The New Babylon(第一幕)
ショスタコーヴィチが楽曲を担当しているモノクロの無声映画。
2018年に記事を途中までアップして、力尽きていたようだ。
しかし、今回は最後までやり通します!
この映画は、どこを切り取っても絵になるところが気に入っています。
無声映画なので、自分なりに物語を補ってみました。
「戦争だ! プロイセンに死を!」--ラ・マルセイエーズを連想させる過激な字幕。
ファンファーレで幕開け。舞台は普仏戦争(1870年)だ。
プロイセンのビスマルクVSフランスのナポレオン3世
ベルリンへの出征兵士が乗り込んでいく汽車と、見送る人々の興奮。
「ベルリンで奴らの血を流すんだ!」「戦争だ、切符は売り切れだ!」
一方、パリのキャバレー(カフェ)では、女神さまの登場するチープなオペレッタが上演されている。ブルジョワたちが酒を飲みながらくつろいでいる。
「戦争だ!物価が上がるぞ!」
傘がくるくると回り、扇が交差するのは、デパート「ニューバビロン」。満員御礼だ。
「くるくる」は、パリのめまぐるしくもはなやかな日常の象徴。扇もまた、行き交う人波の象徴。

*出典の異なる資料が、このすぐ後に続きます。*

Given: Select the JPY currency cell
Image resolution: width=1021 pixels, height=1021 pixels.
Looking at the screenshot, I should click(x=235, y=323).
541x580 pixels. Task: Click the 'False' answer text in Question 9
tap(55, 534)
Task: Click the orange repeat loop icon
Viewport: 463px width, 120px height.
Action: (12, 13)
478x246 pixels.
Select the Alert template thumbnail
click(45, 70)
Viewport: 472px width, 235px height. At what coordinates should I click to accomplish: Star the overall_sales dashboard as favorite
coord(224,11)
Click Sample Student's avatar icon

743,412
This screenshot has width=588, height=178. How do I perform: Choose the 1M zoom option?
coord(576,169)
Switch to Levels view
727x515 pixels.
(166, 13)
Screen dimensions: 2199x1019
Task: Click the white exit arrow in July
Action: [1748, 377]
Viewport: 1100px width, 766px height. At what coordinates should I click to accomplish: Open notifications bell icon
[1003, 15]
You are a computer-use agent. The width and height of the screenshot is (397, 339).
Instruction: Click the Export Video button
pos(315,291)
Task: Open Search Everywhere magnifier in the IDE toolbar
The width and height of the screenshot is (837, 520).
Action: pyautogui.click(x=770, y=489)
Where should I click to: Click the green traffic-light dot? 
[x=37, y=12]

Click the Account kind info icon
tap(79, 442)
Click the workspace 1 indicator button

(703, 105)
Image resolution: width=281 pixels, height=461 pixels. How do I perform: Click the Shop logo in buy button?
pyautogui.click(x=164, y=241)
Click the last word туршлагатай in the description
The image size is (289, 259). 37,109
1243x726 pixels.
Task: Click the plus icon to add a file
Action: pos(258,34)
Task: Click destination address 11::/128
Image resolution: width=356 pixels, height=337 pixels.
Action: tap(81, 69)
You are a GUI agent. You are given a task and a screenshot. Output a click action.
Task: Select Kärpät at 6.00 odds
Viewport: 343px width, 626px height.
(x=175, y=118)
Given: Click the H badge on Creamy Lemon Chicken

キャバレーにいるデパートの支配人(デイヴィッド・ガットマン)は、チャップリンのような小柄なおじさん。
ワインを右手に杖を左手に、そら豆のように座っている。ゆらゆらゆら。
一方、パリの労働者たちは……
工場では女性たちがミシンを廻し、工房(靴職人だとあとでわかる)ではおじいさんたちがトンカチを振るい、
洗濯屋ではおばさんたちがフェルメールの絵のように洗濯をしている。
疲れ果てたおばあさんが、ため息をつく。
一転して、華やかなデパート「ニューバビロン」では、貴婦人たちがバーゲンセールに群がって大にぎわい。
白いレース布が飛び交う中、女店員さん(エレーナ・クズミナ)は「安いよ!」と、笑顔でてんてこまい。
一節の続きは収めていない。